Restrict the output to the lines below starting at the one that contains "Instruction: Click the logout" and ending at the one that contains "Task: Click the Japan flag icon", and restate them word for word, both ends included.

=== DATA ===

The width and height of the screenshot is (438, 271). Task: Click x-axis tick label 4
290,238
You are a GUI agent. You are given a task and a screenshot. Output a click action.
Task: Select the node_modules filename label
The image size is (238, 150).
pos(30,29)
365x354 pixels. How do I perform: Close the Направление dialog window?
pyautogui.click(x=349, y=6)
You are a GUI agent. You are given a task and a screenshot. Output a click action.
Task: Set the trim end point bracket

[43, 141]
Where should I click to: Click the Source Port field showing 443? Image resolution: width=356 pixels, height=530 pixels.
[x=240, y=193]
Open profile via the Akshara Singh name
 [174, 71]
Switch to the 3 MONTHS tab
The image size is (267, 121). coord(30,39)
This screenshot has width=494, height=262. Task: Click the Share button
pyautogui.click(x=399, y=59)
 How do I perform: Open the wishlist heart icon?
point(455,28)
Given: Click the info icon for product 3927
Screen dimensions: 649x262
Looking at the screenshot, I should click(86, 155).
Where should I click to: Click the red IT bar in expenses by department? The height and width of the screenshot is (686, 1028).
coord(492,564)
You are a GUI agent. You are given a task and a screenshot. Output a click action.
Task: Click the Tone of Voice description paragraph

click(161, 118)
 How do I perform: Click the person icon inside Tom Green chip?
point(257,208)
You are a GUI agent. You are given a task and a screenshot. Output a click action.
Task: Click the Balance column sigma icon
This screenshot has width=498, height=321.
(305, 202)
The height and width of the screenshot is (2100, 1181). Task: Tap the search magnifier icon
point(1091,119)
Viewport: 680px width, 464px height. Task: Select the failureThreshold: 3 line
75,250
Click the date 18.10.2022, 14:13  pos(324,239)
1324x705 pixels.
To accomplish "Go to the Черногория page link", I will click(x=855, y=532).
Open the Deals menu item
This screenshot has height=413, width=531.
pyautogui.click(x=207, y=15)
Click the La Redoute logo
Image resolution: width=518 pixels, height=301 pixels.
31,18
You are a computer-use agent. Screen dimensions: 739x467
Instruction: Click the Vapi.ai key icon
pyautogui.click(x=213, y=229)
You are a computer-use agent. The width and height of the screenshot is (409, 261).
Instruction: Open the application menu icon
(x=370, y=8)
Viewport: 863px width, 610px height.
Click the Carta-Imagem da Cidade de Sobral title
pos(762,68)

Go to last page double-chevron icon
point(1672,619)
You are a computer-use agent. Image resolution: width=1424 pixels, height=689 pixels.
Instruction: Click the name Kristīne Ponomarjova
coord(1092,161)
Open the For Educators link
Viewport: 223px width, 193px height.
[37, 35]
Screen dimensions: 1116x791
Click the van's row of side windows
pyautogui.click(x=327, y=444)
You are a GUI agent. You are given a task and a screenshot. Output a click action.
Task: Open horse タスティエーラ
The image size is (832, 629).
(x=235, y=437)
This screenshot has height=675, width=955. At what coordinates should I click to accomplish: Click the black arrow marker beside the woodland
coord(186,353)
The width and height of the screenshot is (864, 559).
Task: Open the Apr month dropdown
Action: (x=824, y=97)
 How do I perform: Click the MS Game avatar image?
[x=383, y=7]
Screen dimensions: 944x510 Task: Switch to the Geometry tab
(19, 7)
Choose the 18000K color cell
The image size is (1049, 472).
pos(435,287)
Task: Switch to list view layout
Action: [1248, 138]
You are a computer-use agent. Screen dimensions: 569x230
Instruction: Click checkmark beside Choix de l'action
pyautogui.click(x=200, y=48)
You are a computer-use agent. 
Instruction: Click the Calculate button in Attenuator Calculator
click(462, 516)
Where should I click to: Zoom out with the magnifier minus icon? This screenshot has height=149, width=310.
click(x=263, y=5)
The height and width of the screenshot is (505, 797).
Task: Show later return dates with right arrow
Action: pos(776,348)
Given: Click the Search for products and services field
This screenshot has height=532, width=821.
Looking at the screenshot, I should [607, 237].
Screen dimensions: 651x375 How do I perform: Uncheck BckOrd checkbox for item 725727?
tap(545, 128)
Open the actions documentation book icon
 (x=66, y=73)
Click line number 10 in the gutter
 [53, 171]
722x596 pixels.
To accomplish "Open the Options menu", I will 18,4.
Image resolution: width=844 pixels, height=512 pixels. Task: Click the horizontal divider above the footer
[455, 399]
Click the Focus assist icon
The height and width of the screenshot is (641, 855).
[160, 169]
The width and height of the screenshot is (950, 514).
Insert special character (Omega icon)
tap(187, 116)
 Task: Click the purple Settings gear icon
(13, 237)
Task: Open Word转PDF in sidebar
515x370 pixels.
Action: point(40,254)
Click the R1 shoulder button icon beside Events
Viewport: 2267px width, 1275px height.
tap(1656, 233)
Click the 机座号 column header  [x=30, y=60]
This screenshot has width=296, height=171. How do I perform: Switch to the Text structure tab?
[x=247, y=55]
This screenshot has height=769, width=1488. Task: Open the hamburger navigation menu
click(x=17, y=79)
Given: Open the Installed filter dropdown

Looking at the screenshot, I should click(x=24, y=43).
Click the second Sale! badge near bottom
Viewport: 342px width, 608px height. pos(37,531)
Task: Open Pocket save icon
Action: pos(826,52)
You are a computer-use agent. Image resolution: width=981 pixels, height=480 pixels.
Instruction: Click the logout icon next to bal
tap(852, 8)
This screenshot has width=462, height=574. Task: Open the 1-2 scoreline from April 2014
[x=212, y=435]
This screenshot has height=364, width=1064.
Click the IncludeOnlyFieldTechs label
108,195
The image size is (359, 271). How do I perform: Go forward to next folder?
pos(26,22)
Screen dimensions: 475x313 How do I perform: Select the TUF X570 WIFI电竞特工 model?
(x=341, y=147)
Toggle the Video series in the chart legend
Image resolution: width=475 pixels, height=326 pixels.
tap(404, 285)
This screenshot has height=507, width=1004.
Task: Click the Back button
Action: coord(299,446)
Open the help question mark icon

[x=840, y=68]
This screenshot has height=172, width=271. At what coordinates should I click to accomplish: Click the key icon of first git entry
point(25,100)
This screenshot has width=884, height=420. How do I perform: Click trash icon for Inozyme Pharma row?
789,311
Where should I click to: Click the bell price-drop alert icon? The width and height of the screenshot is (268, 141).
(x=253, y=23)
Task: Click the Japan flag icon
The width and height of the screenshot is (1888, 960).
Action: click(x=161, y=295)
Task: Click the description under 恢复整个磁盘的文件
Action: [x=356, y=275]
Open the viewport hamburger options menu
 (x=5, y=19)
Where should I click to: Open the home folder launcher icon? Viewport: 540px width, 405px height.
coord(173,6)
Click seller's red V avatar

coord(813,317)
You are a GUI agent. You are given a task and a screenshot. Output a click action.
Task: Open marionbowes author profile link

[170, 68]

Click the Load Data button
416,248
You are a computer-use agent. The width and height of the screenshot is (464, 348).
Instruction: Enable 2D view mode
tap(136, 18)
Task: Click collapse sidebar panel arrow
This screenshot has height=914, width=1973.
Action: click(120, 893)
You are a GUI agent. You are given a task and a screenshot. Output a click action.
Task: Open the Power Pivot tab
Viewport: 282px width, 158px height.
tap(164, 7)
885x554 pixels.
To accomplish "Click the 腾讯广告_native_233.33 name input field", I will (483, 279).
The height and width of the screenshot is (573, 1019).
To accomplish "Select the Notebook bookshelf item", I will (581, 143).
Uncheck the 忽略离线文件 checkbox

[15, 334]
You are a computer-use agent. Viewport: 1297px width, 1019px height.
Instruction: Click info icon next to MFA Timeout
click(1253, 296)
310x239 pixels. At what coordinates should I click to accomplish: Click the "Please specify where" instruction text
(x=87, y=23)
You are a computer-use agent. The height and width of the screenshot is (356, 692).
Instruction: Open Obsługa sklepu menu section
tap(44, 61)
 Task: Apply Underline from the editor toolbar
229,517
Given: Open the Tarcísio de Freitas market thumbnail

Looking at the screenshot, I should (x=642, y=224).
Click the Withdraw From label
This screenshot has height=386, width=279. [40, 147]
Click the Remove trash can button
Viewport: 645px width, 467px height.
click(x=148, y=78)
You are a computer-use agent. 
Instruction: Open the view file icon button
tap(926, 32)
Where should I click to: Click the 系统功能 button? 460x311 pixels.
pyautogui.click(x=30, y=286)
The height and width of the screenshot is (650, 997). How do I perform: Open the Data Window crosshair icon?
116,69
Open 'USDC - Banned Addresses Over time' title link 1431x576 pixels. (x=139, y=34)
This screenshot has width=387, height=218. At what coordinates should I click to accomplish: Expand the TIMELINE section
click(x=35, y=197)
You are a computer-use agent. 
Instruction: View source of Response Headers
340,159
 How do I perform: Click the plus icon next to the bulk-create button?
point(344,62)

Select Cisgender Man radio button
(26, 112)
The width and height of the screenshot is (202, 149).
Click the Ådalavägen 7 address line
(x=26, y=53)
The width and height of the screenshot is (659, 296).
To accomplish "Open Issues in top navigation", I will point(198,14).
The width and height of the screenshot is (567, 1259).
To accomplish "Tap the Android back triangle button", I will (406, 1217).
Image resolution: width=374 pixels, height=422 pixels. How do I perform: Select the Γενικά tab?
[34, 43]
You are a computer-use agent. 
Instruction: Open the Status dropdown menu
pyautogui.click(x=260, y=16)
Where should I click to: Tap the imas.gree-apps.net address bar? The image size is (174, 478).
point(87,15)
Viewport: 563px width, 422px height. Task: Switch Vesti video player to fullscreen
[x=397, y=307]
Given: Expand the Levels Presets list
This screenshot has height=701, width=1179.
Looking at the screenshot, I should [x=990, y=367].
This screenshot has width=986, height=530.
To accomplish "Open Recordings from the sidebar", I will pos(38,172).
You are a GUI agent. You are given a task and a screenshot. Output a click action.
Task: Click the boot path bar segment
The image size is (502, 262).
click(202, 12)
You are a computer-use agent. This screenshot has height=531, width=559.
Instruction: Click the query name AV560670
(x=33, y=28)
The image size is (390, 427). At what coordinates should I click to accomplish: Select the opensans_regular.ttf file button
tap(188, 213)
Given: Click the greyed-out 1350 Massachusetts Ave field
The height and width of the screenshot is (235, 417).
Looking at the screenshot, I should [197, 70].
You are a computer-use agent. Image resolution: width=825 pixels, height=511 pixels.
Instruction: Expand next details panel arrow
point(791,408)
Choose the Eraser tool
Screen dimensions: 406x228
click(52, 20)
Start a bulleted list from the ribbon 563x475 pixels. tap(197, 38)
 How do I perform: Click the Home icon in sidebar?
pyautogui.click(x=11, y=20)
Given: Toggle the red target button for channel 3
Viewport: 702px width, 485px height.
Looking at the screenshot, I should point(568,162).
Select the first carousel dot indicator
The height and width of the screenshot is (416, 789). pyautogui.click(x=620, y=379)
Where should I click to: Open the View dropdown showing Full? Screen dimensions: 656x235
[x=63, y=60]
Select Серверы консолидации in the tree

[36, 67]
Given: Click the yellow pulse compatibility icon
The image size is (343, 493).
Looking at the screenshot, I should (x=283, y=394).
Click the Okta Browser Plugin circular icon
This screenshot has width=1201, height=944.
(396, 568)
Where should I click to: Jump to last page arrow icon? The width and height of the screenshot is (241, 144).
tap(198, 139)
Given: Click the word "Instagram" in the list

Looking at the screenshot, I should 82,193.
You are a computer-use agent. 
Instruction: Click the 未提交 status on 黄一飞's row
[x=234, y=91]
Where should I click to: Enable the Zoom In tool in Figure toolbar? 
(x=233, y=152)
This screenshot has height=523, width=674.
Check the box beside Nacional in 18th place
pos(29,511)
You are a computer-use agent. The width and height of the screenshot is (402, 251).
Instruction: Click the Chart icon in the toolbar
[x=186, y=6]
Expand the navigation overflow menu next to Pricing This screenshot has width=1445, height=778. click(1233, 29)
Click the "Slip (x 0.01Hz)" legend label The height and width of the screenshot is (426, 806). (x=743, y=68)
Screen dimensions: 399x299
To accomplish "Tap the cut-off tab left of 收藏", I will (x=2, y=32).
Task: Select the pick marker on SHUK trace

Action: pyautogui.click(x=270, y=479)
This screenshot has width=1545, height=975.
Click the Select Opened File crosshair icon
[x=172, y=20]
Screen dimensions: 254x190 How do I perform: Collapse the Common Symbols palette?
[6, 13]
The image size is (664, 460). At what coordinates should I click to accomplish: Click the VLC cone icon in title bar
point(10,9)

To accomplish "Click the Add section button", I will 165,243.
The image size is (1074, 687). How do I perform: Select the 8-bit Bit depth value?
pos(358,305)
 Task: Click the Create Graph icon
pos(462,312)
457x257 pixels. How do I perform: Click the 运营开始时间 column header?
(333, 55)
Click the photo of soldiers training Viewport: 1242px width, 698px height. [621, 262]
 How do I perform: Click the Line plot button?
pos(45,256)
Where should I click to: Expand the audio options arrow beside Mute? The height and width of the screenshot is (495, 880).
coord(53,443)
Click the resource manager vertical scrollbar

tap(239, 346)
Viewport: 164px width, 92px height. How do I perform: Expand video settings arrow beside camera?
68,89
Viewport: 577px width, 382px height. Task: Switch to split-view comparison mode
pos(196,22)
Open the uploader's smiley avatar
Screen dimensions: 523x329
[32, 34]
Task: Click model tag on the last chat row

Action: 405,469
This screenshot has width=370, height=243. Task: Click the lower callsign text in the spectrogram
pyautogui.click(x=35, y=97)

===

* **WRITTEN RESPONSE**:
Instruction: Click the logout icon next to bal
tap(852, 8)
This screenshot has width=462, height=574. Task: Open the 1-2 scoreline from April 2014
[x=212, y=435]
This screenshot has height=364, width=1064.
Click the IncludeOnlyFieldTechs label
108,195
The image size is (359, 271). How do I perform: Go forward to next folder?
pos(26,22)
Screen dimensions: 475x313 How do I perform: Select the TUF X570 WIFI电竞特工 model?
(x=341, y=147)
Toggle the Video series in the chart legend
Image resolution: width=475 pixels, height=326 pixels.
tap(404, 285)
This screenshot has height=507, width=1004.
Task: Click the Back button
Action: coord(299,446)
Open the help question mark icon

[x=840, y=68]
This screenshot has height=172, width=271. At what coordinates should I click to accomplish: Click the key icon of first git entry
point(25,100)
This screenshot has width=884, height=420. How do I perform: Click trash icon for Inozyme Pharma row?
789,311
Where should I click to: Click the bell price-drop alert icon? The width and height of the screenshot is (268, 141).
(x=253, y=23)
Task: Click the Japan flag icon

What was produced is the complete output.